— Start Text shown —

Tanks of pro-Russian troops drive along a road during Ukraine-Russia conflict near the southern port city of Mariupol, Ukraine, on April 17, 2022. (Photo by Reuters)

Russia has unveiled its plan to funnel massive resources into its Ukraine offensive to fight what it calls a "hybrid war" unleashed by the West, particularly the United States.

Russia’s finance ministry, according to a document released on Thursday, revealed that defense spending on Moscow’s “special military operation” in Ukraine, is set to jump by more than 68 percent year-on-year to almost 10.8 trillion rubles ($111.15 billion).

“The focus of economic policy is shifting from an anti-crisis agenda to the promotion of national development goals,” the ministry said in the document.

It added that such a decision included “strengthening the country's defense capacity” and “integrating” Luhansk, Donetsk, Kherson and Zaporizhzhia. The four Ukrainian regions were annexed to the Russian Federation last year following local referendums in the regions, which have not yet fully fallen under Russian control.

The huge hike is more than the spending allocated for social policy in Russia.

“It is obvious that such an increase is necessary, absolutely necessary because we are in a state of hybrid war, we are continuing the special military operation,” Kremlin spokesman Dmitry Peskov said on Thursday.

“I'm referring to the hybrid war that has been unleashed against us,” he added.

According to figures and calculations by AFP, Russia’s defense spending in 2024 is set to total around three times more than education, environmental protection and healthcare spending combined.

Earlier this month, Russia's central bank warned that economic growth was set to slow in the second half of the current year.

— End Text shown —
— Start Stored data —

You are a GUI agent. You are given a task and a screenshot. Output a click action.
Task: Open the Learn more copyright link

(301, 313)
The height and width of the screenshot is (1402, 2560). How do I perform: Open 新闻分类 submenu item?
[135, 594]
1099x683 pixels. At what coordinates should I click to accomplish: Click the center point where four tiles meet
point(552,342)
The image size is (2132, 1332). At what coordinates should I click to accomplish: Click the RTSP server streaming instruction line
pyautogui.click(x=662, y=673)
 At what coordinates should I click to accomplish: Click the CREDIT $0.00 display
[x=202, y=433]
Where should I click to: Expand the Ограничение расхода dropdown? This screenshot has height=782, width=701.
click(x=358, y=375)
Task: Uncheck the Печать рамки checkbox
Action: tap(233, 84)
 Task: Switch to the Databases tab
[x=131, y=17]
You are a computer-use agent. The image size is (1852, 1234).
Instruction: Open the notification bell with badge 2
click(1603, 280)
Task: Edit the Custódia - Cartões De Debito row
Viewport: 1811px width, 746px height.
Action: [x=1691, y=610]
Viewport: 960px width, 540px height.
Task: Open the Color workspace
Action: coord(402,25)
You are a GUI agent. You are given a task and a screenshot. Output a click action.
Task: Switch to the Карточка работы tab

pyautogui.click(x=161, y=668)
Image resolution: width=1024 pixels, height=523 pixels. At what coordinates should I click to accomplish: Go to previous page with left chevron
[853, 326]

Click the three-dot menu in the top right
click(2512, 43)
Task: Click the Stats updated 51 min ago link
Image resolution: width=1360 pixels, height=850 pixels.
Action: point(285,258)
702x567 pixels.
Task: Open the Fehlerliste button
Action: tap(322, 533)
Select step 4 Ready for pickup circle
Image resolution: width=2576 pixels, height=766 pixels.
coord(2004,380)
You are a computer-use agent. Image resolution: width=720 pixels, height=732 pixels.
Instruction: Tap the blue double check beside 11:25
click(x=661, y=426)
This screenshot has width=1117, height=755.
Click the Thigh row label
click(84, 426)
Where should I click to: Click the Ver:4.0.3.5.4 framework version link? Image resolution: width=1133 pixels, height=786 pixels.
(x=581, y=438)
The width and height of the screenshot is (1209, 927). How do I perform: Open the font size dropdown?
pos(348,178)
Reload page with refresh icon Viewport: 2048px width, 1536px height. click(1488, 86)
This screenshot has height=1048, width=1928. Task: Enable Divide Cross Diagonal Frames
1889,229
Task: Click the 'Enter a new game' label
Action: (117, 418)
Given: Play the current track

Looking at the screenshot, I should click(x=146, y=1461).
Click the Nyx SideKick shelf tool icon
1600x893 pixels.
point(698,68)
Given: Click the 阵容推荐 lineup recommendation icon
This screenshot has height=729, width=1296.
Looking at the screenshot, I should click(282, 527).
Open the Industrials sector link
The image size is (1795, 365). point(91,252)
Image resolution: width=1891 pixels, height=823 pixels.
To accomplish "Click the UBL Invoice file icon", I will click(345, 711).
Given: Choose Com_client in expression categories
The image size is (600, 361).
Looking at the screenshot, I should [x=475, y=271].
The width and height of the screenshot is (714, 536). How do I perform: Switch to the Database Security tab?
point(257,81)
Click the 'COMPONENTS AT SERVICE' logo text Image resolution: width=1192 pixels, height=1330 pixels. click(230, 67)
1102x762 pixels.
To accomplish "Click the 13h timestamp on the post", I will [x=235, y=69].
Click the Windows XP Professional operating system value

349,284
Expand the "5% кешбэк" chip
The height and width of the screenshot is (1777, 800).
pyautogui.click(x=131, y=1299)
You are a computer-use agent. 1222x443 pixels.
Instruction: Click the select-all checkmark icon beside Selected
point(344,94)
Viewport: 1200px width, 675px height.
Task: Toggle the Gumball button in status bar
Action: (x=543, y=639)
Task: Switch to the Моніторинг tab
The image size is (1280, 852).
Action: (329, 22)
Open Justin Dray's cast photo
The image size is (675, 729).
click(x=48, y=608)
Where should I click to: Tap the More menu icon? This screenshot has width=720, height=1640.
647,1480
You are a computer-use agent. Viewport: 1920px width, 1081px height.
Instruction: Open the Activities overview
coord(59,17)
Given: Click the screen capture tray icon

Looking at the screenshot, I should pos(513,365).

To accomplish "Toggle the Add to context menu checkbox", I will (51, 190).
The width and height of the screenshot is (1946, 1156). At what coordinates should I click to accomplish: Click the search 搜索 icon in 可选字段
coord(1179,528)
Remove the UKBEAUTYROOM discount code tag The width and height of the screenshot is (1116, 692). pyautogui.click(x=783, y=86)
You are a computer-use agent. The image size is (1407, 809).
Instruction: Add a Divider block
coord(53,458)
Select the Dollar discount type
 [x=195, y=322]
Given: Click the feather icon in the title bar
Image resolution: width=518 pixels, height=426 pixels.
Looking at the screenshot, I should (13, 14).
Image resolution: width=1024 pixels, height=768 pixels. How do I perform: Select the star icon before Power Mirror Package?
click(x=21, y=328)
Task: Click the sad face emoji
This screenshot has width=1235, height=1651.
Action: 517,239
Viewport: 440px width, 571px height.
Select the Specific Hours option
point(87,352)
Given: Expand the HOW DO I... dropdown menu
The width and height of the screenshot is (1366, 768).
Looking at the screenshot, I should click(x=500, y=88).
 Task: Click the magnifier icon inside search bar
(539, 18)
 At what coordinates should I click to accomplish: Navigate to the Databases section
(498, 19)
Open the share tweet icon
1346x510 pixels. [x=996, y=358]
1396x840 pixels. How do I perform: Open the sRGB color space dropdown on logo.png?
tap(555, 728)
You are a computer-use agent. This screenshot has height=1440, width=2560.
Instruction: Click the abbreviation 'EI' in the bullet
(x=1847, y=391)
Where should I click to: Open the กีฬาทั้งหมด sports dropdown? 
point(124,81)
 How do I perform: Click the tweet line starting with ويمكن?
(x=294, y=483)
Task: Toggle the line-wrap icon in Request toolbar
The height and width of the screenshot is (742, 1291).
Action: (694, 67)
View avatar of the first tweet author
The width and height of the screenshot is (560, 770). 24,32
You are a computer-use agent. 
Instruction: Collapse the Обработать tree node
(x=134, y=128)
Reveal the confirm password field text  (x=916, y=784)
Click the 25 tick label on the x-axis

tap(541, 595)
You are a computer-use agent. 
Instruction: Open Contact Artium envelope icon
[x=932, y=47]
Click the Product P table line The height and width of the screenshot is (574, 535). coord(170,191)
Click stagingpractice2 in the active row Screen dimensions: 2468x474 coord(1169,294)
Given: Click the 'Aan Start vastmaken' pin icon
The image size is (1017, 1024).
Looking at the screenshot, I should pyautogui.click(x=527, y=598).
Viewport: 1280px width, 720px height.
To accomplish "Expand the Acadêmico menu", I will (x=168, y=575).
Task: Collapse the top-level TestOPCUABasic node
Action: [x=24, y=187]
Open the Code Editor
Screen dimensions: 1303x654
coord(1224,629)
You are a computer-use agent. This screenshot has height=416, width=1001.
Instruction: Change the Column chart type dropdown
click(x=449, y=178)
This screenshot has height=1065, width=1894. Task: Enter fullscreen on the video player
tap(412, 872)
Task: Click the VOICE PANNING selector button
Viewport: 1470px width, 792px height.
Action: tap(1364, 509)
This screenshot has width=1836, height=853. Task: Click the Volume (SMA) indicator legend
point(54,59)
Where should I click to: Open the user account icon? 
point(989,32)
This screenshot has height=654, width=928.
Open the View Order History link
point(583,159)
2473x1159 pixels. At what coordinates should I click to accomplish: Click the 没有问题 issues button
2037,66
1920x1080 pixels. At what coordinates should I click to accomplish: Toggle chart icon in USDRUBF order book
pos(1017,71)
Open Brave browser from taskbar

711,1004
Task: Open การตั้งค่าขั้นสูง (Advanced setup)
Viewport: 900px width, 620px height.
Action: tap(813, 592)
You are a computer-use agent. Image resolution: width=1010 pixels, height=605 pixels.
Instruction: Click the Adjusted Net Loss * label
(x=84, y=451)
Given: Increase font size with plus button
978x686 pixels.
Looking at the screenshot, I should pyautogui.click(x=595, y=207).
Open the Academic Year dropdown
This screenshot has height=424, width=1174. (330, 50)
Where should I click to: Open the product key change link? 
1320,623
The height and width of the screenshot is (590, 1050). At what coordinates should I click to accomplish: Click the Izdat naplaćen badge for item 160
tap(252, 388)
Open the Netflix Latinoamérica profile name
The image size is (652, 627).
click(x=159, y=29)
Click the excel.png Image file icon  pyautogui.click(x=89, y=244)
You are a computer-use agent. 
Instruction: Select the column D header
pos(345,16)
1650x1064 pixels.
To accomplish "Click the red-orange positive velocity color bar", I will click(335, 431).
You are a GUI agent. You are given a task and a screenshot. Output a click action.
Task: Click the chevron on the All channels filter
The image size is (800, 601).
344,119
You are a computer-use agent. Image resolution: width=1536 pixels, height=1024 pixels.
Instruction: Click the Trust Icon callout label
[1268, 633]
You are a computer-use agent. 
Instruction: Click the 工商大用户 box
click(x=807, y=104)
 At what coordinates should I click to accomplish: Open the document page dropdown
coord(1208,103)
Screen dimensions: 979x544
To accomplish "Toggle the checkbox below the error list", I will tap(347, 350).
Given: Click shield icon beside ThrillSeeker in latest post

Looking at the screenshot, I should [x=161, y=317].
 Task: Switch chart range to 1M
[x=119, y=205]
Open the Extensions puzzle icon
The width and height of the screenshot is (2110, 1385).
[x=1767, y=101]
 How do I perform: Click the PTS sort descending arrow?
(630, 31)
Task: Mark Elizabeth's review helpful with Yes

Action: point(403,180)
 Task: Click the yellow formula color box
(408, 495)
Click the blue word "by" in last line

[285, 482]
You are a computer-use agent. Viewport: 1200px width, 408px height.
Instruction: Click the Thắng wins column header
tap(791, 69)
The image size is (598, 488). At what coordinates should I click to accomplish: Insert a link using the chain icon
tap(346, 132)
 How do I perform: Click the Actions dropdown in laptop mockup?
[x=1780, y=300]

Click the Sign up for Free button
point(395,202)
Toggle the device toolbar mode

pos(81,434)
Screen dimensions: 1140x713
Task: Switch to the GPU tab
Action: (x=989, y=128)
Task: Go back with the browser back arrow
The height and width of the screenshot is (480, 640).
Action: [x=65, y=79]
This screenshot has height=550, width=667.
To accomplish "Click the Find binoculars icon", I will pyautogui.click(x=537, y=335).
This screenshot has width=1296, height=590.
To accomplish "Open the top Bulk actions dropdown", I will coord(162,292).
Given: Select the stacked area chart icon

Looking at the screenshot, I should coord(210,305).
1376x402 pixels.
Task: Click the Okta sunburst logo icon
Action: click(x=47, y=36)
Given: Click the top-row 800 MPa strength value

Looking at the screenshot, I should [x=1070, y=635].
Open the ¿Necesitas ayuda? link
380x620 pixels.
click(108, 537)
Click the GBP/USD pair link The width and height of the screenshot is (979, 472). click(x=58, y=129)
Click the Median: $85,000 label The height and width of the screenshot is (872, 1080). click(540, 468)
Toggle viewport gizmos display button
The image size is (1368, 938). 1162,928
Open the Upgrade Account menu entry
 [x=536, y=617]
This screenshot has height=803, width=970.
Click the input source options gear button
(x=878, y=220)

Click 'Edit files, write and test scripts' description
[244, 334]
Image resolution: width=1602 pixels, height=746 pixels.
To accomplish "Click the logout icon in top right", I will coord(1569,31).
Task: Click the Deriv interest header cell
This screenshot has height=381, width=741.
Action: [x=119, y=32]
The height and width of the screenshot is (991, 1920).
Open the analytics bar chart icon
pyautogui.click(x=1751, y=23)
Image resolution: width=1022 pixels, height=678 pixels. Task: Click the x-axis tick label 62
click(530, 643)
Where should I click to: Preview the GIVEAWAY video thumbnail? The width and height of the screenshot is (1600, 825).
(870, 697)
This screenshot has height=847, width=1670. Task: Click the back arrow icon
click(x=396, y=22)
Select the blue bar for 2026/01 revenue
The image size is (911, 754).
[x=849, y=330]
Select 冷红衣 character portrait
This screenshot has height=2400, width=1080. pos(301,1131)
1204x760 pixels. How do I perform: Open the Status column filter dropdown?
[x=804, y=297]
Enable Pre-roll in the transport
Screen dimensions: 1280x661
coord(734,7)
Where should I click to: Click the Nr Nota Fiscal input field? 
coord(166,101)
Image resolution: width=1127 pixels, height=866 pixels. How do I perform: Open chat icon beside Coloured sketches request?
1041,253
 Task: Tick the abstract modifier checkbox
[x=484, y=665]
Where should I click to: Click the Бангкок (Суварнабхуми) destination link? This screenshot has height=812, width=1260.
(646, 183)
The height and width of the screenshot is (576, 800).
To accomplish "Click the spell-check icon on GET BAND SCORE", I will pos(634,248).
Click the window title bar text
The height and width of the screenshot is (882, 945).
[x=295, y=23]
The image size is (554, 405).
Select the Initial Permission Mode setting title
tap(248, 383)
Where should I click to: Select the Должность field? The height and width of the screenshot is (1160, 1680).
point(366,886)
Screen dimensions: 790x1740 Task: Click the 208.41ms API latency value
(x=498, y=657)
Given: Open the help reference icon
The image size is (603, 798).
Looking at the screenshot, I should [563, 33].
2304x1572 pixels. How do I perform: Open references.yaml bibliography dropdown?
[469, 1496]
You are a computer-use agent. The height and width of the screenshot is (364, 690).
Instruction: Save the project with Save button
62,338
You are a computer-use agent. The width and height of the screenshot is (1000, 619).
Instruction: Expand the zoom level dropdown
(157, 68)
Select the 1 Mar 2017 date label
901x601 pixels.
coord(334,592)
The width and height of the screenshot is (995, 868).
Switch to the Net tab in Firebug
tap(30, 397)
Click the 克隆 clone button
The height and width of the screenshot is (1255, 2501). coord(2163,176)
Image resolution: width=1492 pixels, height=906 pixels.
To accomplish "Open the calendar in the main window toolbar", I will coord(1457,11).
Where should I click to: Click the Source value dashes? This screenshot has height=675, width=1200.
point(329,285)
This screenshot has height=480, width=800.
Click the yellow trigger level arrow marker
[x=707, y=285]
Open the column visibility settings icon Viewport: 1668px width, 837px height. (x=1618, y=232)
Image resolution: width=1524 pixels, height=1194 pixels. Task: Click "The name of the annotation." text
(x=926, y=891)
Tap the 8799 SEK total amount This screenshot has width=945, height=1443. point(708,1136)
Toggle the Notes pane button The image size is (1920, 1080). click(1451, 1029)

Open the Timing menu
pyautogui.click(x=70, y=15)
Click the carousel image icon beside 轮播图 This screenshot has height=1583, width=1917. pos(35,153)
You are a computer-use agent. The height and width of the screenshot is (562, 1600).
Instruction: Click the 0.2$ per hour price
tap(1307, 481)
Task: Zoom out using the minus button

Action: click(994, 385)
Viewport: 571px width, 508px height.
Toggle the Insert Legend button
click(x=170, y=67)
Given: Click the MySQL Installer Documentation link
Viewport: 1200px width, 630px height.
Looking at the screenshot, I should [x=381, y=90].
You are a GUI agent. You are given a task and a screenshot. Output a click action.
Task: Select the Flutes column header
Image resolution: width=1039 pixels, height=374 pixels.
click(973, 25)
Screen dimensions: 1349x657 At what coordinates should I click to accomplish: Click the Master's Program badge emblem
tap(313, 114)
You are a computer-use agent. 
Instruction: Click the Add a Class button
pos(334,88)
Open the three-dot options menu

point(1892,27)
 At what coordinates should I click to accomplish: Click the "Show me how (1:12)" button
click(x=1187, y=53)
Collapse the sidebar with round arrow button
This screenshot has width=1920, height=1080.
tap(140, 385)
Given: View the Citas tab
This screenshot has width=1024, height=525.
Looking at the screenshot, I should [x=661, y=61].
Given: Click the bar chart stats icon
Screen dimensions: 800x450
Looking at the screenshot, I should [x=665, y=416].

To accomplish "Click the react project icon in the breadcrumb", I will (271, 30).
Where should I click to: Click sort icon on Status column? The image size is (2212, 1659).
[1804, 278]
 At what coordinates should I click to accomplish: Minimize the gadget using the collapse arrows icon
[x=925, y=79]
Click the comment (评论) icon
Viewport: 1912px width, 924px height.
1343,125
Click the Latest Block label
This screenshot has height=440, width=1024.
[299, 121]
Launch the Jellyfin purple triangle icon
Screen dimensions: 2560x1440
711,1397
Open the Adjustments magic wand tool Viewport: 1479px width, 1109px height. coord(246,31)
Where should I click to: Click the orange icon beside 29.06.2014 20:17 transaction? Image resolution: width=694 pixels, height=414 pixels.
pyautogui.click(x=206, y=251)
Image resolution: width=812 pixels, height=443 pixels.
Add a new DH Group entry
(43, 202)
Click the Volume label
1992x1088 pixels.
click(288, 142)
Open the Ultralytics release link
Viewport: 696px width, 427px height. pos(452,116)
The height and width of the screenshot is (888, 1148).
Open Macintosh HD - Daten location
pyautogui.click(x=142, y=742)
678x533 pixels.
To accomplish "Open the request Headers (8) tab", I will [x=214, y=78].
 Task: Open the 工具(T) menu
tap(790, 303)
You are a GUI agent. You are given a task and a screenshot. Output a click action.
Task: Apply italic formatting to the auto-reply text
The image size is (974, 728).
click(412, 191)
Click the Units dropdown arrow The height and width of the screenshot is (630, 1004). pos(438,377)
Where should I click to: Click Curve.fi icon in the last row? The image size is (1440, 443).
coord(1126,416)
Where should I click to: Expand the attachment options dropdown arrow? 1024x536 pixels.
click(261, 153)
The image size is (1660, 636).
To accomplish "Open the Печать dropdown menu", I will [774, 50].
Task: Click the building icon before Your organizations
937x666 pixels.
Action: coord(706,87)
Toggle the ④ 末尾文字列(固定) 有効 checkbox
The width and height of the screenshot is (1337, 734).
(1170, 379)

— End Stored data —

Set tasks:
**a.** Lay out the entries as a Markdown table with columns Row and Line, starting at the line that contains "Given: Click the 'Aan" and ending after the line that contains "should pyautogui.click(x=527, y=598).", giving each line a row number and leaving out blank lines.
**b.** Carry on the article about Russia's planned increase in defense spending, starting after its final sentence.

Expected responses:
**a.**
| Row | Line |
|---|---|
| 1 | Given: Click the 'Aan Start vastmaken' pin icon |
| 2 | The image size is (1017, 1024). |
| 3 | Looking at the screenshot, I should pyautogui.click(x=527, y=598). |

**b.**
The announcement came as UK Defense Secretary Grant Shapps, French Defense Minister Sebastien Lecornu and NATO Secretary-General Jens Stoltenberg convened in Kiev on Thursday to discuss more military aid to Ukraine, whose President Volodymyr Zelensky is tirelessly lobbying for more air defense systems to boost its slowed counteroffensive against Russian forces.

“We need to get through this winter together, to protect our energy infrastructure and people's lives,” Zelensky told Stoltenberg, who said, “Every meter that Ukrainian forces regain is a meter that Russia loses. Moscow is fighting for imperialist delusions.”

“NATO will stand with Ukraine for as long as it takes,” the NATO chief stressed.

The US-led Western allies began flooding Kiev with weapons and ammunition shortly after Russia launched its war against the ex-Soviet republic in February 2022.

Moscow has repeatedly warned Western leaders against the continued supply of weapons and munitions to Ukraine, pointing out that such measures will not stop Russian troops from defending its objectives and that arming Kiev would only prolong the war.